#### [ACTIVITY LIST]
(1) In the burrito station passage, how many ears of corn were grilled, and how many were sold?
(2) Please reproduce the burrito station passage word for word from "My sources say" up to and including "of guacamole. Gangster.".
(3) Resume the burrito station passage, picking up after its last sentence.

Mexican rice, corn (leftover from elote), jalepeños, grilled chicken, chipotle mayo. Here's the sample plate we prepared for display next to the cashiers:

arroz con pollo special

This is how the actual order looked:

arroz con pollo to-go

And here are the samples I prepared so people could try:

arroz con pollo samples

elote special!

Between McKenna and I we had to come up with one special every day. My idea was to do grilled Mexican corn, or elote. My first experience with this dish was at Habana Outpost in Brooklyn. They have an outdoor patio where food is served out of a truck. The corn wasn't just freshly grilled, it was topped with cotija (crumbly white) cheese, chili powder and lime. I fell in love with the crunchy creamy spicy tangy sweet savoriness of it and wanted to replicate it.

First grilling the corn:

grilling corn

Then I smothered the corn in a mayonnaise mixture (with cayenne, salt and lime juice - exact measurements here), sprinkled queso fresco over it (cotija wasn't available for order) and garnished with cilantro and lime wedges.

elote special

My sources say it tasted pretty good. I liked the mayonnaise mixture myself - could probably use it on all manner of fried foods.

Since I grilled 24 ears and we only sold 10, we cut the kernels and used them up for specials the next day - as garnish for our chorizo and beef nachos. Yum!

chorizo & beef nacho special

burrito station

After two weeks of staring at this (and repetitively ladling and occasionally burning my hand) I was very glad to switch into doing some actual food assemblage.

soup station

My next station assignment was the sandwich/nacho station in the Latin Quarter, the themed quick-service outlet we have next to the cafeteria that I did prep for last semester. The sandwich/nacho station is merged with burrito station, which meant that McKenna was my partner in crime. Here she is with our daily batch of guacamole. Gangster.

guacamole gangster

I don't know why but guacamole used to be something we ordered pre-made. Not that I'm all for pre-made stuff, but we go through so much a day it's extremely helpful to have it pre-made. That and we never have time to prep - that's the secret of third semester: you have to find time outside of class to prep.

Thankfully though, most of our station's stuff is prepped by second semester students. We just have to make sure to order everything we need (and enough of it) the day before. Here's the hot stuff:

burrito station mise

And the cold stuff:

burrito station mise 2

McKenna and I learned how to make each other's items so we could cover for each other as orders came in, as sometimes they come in really fast. Within a two-hour window we make about 50 burritos, 20-30 nachos and 10 sandwiches. And this excludes our specials...

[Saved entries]
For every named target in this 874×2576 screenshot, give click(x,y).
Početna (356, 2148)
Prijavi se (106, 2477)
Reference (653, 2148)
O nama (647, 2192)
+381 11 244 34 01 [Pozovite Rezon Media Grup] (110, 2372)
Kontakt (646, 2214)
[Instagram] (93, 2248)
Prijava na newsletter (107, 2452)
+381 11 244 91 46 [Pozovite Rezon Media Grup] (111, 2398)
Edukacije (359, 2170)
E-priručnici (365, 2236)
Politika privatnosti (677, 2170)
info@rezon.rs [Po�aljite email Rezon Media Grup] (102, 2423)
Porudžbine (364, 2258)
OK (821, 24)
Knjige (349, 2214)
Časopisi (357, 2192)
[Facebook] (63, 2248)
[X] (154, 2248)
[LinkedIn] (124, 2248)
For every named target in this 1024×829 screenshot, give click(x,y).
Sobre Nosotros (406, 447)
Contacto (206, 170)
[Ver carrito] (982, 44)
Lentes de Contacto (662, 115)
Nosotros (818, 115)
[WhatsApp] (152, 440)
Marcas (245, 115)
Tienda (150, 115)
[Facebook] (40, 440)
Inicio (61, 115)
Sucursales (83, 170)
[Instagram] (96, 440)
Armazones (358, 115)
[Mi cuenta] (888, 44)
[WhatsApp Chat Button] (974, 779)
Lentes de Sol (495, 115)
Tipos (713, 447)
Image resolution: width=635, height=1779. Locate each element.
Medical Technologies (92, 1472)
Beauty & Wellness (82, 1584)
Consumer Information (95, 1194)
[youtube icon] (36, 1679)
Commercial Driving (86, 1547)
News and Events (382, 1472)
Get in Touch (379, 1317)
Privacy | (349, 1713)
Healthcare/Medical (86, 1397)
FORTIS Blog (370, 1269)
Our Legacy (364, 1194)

#### [SOLVED PROBLEMS]
(1) 24 ears were grilled and 10 were sold.

(2)
My sources say it tasted pretty good. I liked the mayonnaise mixture myself - could probably use it on all manner of fried foods.

Since I grilled 24 ears and we only sold 10, we cut the kernels and used them up for specials the next day - as garnish for our chorizo and beef nachos. Yum!

chorizo & beef nacho special

burrito station

After two weeks of staring at this (and repetitively ladling and occasionally burning my hand) I was very glad to switch into doing some actual food assemblage.

soup station

My next station assignment was the sandwich/nacho station in the Latin Quarter, the themed quick-service outlet we have next to the cafeteria that I did prep for last semester. The sandwich/nacho station is merged with burrito station, which meant that McKenna was my partner in crime. Here she is with our daily batch of guacamole. Gangster.

(3)
plating nachos

Don't worry, I took this picture when it wasn't busy :)

February 5, 2012

a year in

I recently read a blog post about prioritizing positive energy in one's life. I concurred wholeheartedly because that's what led me on this whole life path. I was at an energy-sucking job, so to take my life back I decided to invest completely in an activity that had a proven record of focusing and exciting me (cooking).

Sadly, this third semester hasn't involved much of that. As my degree will be in Culinary Arts & Hospitality Management, this semester is focused on the hospitality side of things, which for now means that I am serving people in the cafeteria. More specifically, I am ladling out the soups I used to make as a second semester student.

Gone are the tight-fitting white commis caps and checkered pants. They were never very fashionable, not like the baseball caps and black pants I now outfit myself in every day, but funny how I long to be wearing them again, and again straining myself to carry hotel pans and stockpots and sweating next to the steam kettle.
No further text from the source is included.